(Rows from a dataset)
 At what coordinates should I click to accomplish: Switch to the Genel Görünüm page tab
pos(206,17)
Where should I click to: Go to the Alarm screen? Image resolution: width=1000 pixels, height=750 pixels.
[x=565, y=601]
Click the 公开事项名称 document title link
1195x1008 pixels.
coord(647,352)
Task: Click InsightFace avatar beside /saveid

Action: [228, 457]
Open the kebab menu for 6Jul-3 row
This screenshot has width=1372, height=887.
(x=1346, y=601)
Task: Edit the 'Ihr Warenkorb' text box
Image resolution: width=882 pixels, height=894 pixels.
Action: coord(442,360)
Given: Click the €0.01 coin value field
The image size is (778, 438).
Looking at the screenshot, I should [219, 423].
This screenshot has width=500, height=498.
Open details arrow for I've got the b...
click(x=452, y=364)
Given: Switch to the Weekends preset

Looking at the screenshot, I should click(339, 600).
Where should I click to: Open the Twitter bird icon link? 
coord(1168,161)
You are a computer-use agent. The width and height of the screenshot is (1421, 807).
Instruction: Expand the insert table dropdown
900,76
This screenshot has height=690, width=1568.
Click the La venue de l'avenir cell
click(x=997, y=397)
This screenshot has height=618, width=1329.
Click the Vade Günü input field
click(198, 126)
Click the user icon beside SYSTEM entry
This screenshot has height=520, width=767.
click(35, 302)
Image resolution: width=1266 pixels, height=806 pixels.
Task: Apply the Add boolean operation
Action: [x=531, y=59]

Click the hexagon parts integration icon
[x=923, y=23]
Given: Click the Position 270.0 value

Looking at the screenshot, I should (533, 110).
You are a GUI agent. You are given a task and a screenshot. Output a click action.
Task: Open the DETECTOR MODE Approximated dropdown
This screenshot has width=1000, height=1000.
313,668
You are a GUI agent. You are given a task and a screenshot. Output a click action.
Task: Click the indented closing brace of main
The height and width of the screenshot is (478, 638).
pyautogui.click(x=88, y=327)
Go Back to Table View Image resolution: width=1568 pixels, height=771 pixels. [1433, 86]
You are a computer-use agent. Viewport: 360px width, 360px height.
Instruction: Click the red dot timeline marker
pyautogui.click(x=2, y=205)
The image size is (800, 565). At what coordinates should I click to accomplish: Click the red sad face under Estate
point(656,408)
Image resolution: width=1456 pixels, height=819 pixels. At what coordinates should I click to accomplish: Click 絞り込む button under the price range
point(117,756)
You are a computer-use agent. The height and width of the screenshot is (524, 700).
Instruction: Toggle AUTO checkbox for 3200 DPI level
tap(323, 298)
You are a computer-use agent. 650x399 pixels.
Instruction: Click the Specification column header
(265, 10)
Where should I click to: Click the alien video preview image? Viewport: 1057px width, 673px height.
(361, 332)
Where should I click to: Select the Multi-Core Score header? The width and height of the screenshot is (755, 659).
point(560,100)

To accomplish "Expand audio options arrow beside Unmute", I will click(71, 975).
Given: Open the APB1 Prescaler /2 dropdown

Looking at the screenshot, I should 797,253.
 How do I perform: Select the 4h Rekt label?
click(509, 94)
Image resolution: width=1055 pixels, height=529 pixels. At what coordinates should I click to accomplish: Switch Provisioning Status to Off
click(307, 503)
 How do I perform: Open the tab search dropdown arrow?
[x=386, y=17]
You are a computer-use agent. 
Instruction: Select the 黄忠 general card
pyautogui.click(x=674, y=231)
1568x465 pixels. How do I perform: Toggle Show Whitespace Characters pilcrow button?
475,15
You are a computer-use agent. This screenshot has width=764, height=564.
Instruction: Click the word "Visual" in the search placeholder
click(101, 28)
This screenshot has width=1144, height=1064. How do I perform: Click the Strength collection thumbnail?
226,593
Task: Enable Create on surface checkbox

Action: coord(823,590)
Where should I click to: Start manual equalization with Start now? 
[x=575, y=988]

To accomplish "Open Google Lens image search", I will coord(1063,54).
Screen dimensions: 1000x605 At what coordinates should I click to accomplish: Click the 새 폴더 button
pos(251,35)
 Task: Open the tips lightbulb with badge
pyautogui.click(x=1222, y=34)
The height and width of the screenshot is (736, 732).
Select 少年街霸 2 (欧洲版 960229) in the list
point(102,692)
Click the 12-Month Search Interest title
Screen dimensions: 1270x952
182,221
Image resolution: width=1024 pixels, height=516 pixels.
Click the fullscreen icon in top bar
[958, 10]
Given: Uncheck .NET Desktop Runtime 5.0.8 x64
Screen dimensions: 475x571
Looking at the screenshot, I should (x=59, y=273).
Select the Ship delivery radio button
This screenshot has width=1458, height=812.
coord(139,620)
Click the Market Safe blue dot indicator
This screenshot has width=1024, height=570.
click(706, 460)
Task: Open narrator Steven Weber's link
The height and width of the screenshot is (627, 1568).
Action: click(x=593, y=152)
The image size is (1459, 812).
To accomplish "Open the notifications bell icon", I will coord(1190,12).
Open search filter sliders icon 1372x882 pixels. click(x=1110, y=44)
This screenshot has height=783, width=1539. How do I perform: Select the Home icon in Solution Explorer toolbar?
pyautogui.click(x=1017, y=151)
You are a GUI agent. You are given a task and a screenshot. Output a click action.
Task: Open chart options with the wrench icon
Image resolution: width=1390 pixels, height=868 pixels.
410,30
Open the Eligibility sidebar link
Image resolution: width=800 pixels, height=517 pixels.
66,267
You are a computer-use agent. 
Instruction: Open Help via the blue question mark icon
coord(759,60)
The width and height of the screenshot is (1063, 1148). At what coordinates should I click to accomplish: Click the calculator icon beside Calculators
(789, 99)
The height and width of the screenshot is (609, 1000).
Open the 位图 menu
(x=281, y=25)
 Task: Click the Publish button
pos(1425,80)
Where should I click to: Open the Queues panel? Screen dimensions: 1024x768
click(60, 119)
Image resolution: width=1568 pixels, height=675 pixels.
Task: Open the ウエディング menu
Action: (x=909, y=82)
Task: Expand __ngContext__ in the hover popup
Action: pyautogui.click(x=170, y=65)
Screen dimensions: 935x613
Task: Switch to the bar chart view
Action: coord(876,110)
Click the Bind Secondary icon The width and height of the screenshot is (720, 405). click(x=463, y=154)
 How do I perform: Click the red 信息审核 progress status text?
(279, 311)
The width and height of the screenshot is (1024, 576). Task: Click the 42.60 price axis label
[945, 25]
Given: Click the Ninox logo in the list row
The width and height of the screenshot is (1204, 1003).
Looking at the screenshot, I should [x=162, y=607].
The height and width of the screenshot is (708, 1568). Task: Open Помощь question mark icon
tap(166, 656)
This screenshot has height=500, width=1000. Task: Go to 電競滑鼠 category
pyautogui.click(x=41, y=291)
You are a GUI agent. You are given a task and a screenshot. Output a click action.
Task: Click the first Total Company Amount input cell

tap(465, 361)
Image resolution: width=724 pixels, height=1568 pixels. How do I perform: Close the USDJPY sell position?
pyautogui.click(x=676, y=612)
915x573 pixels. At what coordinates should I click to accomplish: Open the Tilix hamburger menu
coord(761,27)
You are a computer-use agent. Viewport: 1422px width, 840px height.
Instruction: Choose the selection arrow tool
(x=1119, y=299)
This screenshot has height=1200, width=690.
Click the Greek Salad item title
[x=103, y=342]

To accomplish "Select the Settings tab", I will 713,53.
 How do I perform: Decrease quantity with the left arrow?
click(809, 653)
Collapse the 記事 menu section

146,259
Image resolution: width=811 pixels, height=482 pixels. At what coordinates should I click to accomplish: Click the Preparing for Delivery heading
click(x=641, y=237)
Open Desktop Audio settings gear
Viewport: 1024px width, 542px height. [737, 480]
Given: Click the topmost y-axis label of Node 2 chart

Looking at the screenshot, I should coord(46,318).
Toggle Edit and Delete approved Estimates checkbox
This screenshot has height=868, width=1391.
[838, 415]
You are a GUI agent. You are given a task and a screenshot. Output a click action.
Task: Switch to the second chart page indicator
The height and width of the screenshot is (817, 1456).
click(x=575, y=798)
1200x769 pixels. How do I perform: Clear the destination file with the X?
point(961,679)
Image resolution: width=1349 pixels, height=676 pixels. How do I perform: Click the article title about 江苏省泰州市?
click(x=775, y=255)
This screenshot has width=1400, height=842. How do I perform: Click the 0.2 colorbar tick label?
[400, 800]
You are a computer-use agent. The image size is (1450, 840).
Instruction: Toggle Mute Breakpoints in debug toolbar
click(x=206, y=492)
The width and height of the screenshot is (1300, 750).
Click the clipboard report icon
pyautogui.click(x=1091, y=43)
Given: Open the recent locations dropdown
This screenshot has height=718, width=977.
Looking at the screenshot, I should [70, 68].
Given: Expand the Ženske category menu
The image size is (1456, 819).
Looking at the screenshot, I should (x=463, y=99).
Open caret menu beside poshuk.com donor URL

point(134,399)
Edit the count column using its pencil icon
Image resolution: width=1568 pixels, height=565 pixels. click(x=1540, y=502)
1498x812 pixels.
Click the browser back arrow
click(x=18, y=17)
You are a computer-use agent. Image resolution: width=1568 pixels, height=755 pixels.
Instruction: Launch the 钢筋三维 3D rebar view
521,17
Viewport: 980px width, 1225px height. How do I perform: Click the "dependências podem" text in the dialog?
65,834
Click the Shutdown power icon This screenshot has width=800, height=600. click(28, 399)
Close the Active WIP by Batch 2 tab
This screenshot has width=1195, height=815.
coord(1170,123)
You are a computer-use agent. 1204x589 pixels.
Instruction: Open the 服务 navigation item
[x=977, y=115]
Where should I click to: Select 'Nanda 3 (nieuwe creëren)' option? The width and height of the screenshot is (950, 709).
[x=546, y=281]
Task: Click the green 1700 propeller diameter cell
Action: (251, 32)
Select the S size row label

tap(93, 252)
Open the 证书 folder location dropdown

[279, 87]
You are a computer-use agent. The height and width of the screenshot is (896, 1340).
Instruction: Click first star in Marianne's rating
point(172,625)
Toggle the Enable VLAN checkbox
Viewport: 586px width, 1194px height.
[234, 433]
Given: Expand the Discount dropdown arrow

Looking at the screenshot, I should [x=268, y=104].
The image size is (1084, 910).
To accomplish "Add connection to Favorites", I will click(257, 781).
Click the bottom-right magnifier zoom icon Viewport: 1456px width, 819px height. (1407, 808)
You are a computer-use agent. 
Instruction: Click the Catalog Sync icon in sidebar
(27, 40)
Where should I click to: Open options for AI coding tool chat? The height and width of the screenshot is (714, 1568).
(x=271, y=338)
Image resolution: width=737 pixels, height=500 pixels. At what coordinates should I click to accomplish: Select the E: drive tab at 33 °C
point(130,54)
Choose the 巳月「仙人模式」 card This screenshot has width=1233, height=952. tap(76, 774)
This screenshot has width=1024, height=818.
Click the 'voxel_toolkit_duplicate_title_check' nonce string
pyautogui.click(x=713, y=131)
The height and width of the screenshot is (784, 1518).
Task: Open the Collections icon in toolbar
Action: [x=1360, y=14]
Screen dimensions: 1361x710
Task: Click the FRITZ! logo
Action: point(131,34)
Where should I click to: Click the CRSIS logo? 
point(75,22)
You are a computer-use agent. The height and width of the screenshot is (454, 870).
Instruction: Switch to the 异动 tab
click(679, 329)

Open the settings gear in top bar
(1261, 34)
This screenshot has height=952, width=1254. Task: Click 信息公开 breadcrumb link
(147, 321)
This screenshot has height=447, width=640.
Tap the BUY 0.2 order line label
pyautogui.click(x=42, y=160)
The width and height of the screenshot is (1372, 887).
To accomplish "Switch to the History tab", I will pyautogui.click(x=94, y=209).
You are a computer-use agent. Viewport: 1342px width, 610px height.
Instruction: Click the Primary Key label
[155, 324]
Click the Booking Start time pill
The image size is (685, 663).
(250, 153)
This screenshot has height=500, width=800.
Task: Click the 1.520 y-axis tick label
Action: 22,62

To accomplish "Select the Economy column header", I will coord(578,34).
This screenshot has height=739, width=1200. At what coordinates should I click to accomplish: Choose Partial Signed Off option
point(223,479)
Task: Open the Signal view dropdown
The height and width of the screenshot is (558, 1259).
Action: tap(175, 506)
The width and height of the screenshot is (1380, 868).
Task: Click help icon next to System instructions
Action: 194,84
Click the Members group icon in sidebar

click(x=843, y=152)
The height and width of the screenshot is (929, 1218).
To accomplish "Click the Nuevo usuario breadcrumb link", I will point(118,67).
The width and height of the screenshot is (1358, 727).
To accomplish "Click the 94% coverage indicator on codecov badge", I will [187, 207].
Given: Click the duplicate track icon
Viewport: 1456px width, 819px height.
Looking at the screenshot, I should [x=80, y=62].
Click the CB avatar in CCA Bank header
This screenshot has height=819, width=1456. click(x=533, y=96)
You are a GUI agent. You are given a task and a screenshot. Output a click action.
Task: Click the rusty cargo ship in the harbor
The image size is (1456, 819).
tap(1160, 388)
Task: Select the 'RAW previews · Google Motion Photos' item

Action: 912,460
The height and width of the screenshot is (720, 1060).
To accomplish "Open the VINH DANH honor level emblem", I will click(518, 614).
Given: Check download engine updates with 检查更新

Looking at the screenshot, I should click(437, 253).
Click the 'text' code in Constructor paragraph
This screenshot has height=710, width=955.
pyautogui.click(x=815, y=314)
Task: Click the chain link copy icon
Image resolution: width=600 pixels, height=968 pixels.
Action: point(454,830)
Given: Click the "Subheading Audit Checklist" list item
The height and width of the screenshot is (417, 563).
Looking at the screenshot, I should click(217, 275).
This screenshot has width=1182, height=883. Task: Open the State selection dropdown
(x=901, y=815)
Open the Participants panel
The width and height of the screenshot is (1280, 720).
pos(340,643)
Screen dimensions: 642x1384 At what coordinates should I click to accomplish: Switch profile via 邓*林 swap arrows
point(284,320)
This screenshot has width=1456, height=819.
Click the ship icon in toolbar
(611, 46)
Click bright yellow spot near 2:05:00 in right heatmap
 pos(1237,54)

SHORT EXERCISE. Rewrite everything from "You are a computer-use agent. The image" down to "point(134,399)", changing "recent locations" to "recent files" and leaving the rest of those rows as they are.

TASK RESULT.
You are a computer-use agent. The image size is (1450, 840).
Instruction: Toggle Mute Breakpoints in debug toolbar
click(x=206, y=492)
The width and height of the screenshot is (1300, 750).
Click the clipboard report icon
pyautogui.click(x=1091, y=43)
Given: Open the recent files dropdown
This screenshot has height=718, width=977.
Looking at the screenshot, I should [70, 68].
Given: Expand the Ženske category menu
The image size is (1456, 819).
Looking at the screenshot, I should (x=463, y=99).
Open caret menu beside poshuk.com donor URL

point(134,399)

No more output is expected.